La nuit nous appartient
J'ai vu le film de James Gray : la critique est quasi unanime avec ce polar thriller, et je ne vais pas démentir leurs compliments sur le caractère prenant du film (un euphémisme, et pourtant je n'ai pas eu l'impression d'effets faciles, c'est assez sobre), certaines scènes spectaculaires, l'intelligence de certains mythes revisités, et aussi sur la direction d'acteurs.
Parler de mythes shakespearien, bibliques ou antiques, le bon et le mauvais fils, tout ça, c'est une façon enthousiaste de dire que faire un portrait nuancé n'est pas dans le propos de l'auteur, mais ça n'enlève rien à la qualité du film. On y retrouve aussi le thème de la rédemption si cher aux américains.
Moi ce qui me chagrine, ce sont deux autres thèmes qu'on retrouve de plus en plus dans les films de ces dernières années : la première c'est "soit tu es avec nous, soit tu es contre nous" : amplement justifiée pour ce qui est de la drogue dans la suite du film, cette petite phrase a tout de même des relents de guerre en Irak un peu péremptoires...
La seconde, c'est la propension décidée de nombreux films à justifier la vengeance, et c'est d'autant plus choquant dans un film sur les flics comme celui-ci. Les cinéastes manipulent le spectateur, ils lui présentent une situation tellement absolue : le méchant s'attaque à vos enfants, vos frères votre père, cqfd : vous êtes absolument légitime à le tuer. Et voilà, tout le monde peut se faire justice à lui même. Mais l'intime conviction de quelqu'un ce n'est pas un procès équitable ni des preuves. La conviction de détenir la Vérité n'autorise pas à tout, ni à tuer, ni à fabriquer des preuves... Je trouve que c'est une idée absolument dangereuse.

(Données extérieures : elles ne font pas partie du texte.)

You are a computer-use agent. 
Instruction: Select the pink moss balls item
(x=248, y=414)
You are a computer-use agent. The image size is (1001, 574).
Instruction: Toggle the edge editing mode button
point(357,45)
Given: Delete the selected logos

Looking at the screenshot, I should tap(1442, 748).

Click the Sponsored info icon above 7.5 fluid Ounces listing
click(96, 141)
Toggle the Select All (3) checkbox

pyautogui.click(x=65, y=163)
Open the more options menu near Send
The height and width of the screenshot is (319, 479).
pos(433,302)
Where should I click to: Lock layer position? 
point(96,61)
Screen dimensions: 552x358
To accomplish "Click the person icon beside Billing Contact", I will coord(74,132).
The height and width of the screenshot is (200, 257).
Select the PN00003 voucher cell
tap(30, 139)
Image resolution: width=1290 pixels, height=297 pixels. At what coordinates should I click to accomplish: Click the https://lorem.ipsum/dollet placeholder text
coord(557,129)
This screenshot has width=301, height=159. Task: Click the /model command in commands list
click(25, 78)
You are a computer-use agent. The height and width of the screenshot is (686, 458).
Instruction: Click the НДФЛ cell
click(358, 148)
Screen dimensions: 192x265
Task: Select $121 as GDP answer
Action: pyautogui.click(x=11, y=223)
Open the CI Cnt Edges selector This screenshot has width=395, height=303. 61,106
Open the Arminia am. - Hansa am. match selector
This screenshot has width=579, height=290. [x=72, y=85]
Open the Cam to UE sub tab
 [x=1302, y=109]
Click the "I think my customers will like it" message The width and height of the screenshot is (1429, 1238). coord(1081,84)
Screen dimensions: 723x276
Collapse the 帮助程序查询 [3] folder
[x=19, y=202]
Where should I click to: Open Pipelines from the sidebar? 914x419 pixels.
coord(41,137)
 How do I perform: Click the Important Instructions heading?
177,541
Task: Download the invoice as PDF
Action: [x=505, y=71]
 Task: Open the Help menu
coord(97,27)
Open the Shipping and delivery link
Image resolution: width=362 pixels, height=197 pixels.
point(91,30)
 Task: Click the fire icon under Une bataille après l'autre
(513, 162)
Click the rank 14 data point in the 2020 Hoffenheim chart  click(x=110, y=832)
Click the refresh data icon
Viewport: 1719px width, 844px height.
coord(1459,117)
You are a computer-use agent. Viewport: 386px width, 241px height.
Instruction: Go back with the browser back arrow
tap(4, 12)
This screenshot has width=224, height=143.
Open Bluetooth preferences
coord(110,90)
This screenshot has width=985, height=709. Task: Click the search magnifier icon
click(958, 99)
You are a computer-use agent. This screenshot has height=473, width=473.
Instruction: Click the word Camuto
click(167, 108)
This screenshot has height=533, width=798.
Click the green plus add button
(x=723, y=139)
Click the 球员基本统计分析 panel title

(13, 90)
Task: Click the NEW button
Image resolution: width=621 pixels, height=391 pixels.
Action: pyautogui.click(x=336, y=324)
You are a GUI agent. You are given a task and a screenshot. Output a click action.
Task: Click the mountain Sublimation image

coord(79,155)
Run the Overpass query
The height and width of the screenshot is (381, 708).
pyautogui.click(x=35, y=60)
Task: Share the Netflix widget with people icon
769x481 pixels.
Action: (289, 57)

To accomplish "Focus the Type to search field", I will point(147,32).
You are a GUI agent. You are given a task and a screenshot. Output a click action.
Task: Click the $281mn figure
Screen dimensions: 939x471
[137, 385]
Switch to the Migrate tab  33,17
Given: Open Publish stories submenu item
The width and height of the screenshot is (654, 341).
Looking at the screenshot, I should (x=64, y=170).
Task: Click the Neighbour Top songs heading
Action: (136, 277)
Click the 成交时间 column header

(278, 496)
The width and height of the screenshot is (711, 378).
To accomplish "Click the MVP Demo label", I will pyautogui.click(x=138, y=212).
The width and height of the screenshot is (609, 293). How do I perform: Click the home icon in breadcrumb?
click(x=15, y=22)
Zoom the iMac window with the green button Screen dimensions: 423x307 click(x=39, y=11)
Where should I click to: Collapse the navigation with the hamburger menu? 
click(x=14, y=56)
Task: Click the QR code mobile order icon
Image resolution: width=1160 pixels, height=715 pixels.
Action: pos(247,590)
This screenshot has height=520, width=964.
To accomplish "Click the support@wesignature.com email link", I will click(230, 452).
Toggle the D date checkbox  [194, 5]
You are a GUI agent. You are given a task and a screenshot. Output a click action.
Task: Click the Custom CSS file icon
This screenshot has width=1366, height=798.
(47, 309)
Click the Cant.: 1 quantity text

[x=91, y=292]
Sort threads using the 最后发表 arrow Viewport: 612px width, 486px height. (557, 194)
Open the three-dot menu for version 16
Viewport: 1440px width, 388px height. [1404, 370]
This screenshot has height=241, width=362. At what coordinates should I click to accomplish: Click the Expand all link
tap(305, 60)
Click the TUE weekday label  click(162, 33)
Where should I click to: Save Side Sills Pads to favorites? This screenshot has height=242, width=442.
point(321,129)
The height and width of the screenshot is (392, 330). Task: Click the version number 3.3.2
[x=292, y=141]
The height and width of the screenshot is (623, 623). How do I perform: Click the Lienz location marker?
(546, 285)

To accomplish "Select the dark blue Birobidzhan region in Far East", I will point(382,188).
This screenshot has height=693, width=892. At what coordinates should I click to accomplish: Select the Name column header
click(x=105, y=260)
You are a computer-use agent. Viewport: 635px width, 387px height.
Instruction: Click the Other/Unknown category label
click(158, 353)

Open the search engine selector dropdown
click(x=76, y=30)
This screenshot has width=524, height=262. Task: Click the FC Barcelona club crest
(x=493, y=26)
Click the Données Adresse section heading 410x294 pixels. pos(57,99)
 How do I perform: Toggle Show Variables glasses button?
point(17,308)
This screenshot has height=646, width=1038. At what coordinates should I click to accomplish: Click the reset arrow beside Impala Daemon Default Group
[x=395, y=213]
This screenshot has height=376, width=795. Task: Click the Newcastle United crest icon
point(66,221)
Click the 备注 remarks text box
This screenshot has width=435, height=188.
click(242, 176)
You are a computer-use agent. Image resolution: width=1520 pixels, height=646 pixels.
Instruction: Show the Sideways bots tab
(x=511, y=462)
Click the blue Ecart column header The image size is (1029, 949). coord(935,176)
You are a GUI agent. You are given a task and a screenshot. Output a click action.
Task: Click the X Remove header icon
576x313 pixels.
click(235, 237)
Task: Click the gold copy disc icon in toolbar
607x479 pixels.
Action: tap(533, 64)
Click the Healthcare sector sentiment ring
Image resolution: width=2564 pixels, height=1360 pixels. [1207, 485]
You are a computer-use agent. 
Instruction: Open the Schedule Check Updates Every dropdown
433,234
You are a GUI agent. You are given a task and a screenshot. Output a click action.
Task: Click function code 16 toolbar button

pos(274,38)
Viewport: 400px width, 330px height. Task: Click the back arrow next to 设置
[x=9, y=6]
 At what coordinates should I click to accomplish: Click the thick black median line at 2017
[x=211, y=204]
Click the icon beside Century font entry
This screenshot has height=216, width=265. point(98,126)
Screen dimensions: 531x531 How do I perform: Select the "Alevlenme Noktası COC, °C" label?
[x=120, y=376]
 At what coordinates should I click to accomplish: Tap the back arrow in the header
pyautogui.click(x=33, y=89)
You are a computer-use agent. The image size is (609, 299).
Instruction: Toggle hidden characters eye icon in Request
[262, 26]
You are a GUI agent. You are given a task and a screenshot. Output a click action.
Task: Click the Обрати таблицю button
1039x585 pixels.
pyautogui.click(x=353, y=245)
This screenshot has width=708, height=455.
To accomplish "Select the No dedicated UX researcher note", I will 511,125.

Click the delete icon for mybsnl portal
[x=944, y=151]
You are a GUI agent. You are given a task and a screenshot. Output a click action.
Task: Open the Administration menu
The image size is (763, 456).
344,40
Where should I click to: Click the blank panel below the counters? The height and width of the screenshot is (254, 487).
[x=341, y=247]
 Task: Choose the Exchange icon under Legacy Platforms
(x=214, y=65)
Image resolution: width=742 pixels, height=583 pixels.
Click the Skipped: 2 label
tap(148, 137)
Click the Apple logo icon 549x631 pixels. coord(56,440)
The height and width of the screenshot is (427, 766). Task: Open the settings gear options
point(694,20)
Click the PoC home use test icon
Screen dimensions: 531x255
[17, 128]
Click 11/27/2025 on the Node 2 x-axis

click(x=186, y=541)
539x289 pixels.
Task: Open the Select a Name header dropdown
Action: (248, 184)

Et il y a plus pernicieux encore, (ce n'est pas propre à ce film), c'est l'idée que la loi est dangereuse parce qu'elle protège trop les criminels et qu'elle empêche le bon citoyen de protéger sa famille. En l'occurrence, devant le policier qui se scandalise parce que le détenu dangereux qu'il est venu chercher est déjà parti à l'hôpital parce qu'il n'était pas bien, le type du personnel pénitentiaire répond d'un air provocateur : "it's the Law".